Nous venons de tomber sur ce poème signé Paul Vérola (1863-1931) et dédié à Octave Uzanne (1851-1931). Ces quelques strophes rimées consacrées au Livre, cet ami qui ne change jamais, ont été publiées dans un volume aujourd'hui oublié de tous, à savoir les Annales littéraires de la société des Bibliophiles Contemporains pour l'année 1892 (publiées en mars 1893).

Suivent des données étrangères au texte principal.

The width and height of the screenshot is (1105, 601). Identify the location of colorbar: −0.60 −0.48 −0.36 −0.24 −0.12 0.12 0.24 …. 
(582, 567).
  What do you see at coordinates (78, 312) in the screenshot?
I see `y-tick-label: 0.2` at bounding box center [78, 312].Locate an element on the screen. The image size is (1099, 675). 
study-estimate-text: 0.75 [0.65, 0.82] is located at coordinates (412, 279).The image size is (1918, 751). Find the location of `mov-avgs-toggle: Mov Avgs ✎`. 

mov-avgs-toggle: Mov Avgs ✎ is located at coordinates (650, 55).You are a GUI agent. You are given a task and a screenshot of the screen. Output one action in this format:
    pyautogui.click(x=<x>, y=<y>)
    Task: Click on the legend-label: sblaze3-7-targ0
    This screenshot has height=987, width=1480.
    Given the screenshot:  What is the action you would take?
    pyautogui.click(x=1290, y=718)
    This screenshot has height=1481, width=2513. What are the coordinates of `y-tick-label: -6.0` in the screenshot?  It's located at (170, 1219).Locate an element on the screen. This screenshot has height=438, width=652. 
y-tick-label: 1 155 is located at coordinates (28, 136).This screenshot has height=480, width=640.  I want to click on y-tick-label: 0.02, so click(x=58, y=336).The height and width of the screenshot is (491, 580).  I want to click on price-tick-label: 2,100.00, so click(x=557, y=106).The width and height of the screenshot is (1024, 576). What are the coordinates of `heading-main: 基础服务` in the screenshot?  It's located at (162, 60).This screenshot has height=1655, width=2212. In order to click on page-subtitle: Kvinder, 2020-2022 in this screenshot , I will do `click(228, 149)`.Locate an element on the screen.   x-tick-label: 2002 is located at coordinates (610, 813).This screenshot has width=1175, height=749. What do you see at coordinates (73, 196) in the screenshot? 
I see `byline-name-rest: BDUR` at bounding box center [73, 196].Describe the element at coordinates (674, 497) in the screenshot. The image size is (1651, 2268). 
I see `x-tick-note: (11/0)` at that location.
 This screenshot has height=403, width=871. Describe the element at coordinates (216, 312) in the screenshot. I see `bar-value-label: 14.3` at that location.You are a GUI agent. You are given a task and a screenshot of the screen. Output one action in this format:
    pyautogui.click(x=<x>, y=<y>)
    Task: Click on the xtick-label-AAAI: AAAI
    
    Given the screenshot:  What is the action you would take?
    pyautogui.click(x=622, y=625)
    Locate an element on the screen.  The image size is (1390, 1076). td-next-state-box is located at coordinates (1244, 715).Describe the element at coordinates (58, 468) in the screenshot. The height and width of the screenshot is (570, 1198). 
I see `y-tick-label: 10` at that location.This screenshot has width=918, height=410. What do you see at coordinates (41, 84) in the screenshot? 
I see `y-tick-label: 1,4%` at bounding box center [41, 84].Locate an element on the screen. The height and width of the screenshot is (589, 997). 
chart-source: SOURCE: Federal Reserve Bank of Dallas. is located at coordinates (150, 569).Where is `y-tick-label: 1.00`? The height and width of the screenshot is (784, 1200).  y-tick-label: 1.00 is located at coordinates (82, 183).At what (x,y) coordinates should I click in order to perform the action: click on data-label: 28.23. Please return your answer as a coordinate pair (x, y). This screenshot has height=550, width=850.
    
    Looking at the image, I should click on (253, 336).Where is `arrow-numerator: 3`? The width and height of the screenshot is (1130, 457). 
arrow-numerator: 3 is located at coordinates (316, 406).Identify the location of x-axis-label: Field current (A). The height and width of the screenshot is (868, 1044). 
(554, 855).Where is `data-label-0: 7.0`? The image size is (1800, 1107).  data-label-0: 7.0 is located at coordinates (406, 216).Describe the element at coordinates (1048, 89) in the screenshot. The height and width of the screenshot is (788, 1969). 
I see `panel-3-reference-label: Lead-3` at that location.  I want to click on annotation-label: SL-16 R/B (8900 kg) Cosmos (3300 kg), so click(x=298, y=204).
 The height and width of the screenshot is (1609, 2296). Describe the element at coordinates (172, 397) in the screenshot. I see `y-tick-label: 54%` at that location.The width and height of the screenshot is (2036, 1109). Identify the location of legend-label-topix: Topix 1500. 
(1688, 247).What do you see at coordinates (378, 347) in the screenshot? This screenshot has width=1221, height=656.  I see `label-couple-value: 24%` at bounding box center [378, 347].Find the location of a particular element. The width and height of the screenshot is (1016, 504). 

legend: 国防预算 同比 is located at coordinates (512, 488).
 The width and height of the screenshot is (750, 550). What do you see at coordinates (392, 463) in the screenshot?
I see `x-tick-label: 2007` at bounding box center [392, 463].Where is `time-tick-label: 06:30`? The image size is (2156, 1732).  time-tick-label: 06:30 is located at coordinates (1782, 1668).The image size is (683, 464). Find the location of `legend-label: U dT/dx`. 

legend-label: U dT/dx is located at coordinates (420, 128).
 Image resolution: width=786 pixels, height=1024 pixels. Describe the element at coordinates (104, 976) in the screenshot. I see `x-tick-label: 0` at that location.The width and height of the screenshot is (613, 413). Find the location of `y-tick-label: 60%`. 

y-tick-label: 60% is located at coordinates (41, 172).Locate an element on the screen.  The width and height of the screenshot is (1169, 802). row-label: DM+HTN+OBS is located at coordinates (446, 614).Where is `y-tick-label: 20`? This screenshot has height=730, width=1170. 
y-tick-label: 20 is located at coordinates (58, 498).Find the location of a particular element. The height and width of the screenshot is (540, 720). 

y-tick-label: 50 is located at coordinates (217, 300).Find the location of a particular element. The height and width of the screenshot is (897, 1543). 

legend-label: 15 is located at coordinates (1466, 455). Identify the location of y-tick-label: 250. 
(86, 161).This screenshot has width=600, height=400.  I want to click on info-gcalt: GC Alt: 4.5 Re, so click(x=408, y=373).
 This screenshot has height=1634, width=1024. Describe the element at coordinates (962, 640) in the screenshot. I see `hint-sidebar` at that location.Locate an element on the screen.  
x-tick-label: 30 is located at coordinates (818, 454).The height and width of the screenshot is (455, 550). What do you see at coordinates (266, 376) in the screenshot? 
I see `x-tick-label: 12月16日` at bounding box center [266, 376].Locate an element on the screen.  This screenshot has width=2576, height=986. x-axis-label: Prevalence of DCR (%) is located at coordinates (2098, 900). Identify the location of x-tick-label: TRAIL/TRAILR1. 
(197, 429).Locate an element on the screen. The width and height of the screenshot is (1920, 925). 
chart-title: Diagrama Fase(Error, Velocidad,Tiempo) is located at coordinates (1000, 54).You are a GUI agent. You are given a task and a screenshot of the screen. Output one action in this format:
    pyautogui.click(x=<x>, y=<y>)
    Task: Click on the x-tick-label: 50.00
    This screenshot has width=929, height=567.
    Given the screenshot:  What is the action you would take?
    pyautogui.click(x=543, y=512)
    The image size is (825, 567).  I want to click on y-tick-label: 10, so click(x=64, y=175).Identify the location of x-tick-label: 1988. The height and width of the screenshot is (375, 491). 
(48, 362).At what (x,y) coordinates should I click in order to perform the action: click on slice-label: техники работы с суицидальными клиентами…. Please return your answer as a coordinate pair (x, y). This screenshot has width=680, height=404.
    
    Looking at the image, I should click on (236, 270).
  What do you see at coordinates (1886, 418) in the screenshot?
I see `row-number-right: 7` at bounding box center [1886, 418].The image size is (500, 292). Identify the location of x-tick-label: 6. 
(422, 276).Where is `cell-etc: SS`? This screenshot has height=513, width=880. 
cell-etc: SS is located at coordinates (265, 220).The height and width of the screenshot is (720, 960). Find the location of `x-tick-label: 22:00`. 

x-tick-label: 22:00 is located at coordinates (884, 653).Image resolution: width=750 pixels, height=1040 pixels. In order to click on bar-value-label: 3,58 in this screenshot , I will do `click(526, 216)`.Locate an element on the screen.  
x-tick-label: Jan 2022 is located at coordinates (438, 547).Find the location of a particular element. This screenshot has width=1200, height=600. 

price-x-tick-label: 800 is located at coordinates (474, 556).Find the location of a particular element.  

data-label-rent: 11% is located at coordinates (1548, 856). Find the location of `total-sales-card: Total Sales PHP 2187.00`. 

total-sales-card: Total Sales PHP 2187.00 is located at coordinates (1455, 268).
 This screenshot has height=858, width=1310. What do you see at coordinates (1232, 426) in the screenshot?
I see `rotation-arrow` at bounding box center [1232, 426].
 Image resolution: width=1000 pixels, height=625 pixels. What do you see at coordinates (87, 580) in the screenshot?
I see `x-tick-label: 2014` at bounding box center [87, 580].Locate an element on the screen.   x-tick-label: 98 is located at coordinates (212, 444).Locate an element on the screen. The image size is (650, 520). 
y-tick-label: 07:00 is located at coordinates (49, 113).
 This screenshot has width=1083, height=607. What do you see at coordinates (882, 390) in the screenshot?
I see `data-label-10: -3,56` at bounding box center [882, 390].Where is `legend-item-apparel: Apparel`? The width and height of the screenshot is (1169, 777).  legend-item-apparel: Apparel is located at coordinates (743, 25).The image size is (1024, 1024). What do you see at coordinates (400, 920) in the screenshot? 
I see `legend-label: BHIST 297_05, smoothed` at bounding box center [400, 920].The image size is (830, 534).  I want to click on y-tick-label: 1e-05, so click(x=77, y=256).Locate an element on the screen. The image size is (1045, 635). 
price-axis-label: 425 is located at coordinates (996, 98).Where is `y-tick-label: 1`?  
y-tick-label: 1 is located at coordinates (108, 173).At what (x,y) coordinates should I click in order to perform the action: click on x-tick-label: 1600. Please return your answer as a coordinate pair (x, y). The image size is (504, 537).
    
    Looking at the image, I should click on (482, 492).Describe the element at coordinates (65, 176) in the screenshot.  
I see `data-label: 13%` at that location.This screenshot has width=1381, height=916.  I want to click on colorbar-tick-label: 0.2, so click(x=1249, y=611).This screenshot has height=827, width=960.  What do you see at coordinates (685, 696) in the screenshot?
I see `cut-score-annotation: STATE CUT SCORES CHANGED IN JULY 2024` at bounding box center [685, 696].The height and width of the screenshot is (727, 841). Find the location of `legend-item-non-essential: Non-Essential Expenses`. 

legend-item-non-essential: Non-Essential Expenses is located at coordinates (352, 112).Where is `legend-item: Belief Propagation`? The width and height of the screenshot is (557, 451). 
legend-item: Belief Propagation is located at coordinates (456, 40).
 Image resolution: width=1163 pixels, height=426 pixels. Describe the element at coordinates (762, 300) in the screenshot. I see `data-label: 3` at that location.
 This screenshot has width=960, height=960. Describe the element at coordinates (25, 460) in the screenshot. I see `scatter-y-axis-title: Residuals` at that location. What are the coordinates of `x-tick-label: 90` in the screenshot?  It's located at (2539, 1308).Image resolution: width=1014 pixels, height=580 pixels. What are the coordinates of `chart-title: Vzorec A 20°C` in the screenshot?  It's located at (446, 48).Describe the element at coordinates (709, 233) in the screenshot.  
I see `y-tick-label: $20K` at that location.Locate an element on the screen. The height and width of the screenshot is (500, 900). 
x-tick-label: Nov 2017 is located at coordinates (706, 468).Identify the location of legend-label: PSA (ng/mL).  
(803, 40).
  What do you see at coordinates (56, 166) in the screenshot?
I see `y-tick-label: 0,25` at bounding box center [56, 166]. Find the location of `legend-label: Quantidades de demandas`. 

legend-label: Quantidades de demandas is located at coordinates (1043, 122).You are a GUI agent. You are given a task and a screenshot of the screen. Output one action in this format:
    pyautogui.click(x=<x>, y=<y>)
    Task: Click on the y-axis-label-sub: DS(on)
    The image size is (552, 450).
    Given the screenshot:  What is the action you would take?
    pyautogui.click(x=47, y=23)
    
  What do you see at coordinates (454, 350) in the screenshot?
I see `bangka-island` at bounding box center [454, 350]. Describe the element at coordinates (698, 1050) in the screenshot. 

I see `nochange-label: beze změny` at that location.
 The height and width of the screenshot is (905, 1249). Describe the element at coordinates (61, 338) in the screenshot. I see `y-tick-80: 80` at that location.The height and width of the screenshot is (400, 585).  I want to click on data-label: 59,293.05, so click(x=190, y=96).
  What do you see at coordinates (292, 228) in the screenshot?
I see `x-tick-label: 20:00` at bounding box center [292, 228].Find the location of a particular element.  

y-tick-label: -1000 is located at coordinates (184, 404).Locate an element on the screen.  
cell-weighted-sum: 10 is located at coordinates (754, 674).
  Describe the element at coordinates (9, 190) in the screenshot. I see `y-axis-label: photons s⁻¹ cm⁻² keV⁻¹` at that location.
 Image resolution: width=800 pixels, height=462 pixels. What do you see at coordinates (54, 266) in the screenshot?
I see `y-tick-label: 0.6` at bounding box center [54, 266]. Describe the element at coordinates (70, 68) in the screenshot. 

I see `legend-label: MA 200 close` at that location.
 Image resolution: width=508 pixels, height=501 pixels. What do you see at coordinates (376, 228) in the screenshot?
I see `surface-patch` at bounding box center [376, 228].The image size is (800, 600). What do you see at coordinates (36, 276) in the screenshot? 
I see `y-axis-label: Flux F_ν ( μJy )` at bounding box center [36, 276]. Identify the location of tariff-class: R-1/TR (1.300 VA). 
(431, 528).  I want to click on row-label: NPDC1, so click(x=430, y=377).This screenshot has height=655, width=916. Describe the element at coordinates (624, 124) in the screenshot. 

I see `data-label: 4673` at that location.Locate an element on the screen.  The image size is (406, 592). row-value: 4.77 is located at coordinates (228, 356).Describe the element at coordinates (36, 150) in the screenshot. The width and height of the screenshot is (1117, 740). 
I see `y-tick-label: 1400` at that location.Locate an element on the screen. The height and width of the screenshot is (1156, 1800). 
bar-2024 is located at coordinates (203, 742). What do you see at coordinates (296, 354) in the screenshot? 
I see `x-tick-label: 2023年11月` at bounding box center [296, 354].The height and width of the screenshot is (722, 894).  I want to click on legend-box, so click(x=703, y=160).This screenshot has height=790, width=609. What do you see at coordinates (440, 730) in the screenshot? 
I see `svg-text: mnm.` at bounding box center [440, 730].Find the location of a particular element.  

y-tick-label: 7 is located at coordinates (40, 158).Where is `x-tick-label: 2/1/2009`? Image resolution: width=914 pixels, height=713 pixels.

Ressuscitons donc pour quelques instants cette jolie poésie offerte à Octave Uzanne, Président fondateur de ladite société de bibliophiles. Et comme c'est à propos de l'amour des livres, du Livre immortel, de l'importance des livres, ce n'est pas inutile de faire ressurgir ici un tel morceau de littérature perdue dans l'oubli général. Hasards du calendrier et des aléas de la vie, Paul Vérola et Octave Uzanne sont morts la même année (1931) à quelques mois d'intervalles. Paul Vérola n'avait ici pas encore tout à fait 30 ans. Nous ne savons pas à ce jour la teneur des liens qui unirent Paul Vérola et Octave Uzanne.

La voici donc en images et en version texte. Bonne lecture à tous.

Bertrand Hugonnard-Roche


LE LIVRE Essai de rimes lointaines ______


A Octave Uzanne.


Sans clarté, dans la nuit profonde,

Les paysages les plus beaux

Ne sont, pour le regard de l'homme,

Qu'un trou vide comme la mort.

Aussi, quand nul œil ne les sonde,

Chaque livre est un vain tombeau

Où dort d'un léthargique somme

Une âme qui peut vivre encor.


Mais dès qu'apparaît l'aube claire,

Prés verts et bois mystérieux,

Nappes d'eau, radieux nuages,

Tout fleurit dans les yeux des humains ;

Aussi, dès qu'une âme l'éclaire,

Le livre surgit, glorieux,

Et de chacune de ses pages

Se dressent des âmes, soudain,

L'une est gaie et l'autre est morose,

L'une vous traine sur le sol,

L'autre, du monde vous délivre

Et vous fait planer sur les mers ;

Mais qu'elles soient la morne prose

Ou bien les vers au large vol,

Toutes veulent jaillir du livre

Et faire encor vibrer des nerfs.


Sous les cyprès des cimetières

Les corps, étendus pour toujours,

Ne sont plus qu'une écorce immonde

Que rien ne pourra réveiller :

Ouvrez, interrogez les bières ;

Inondez-les d'air et de jour :

En est-il une qui réponde ?

Sur elles, à quoi bon prier ?


Quoi ? l'Etre, sorti du stuaire (*)

Nous fait signe qu'il est là-bas,

Et nous nous attachons aux hardes

Dont il vient de se dépouiller ?

O livre, divin sanctuaire,

Cœur immortel qui toujours bats,

C'est vers toi qu'il faut qu'on regarde,

Sur toi qu'il faut s'agenouiller !


Sur toi, l'essence de nos âmes,

Sur toi, l'essence de nos cœurs,

Sur toi qui, pour tout jamais, graves

Les instants aux traits fugitifs,

L'arôme dont nous nous grisâmes,

L'espoir aux coups d'ailes vainqueurs,

Sur toi, front souriant ou grave,

Œil enthousiaste ou craintif !

Mieux que ceux qui vont à l'église

Prier pour le repos des morts ;

Mieux que les embaumeurs antiques

Eternisant de viles chairs,

Sont religieux ceux qui lisent,

Qui font l'aumône de leur corps

A ces milliers d'âmes mystiques

Qu'ils ressuscitent dans leurs nerfs.


Paul Vérola.




(*) pour Suaire. Erreur typographique.




Extrait fac-similé photo des Annales littéraires et administratives des

Bibliophiles Contemporains. Paris, Pour les membres de l'Académie des Beaux Livres, 1893

Achevé d'imprimer le 4 mars 1893. Tirage à 200 exemplaires.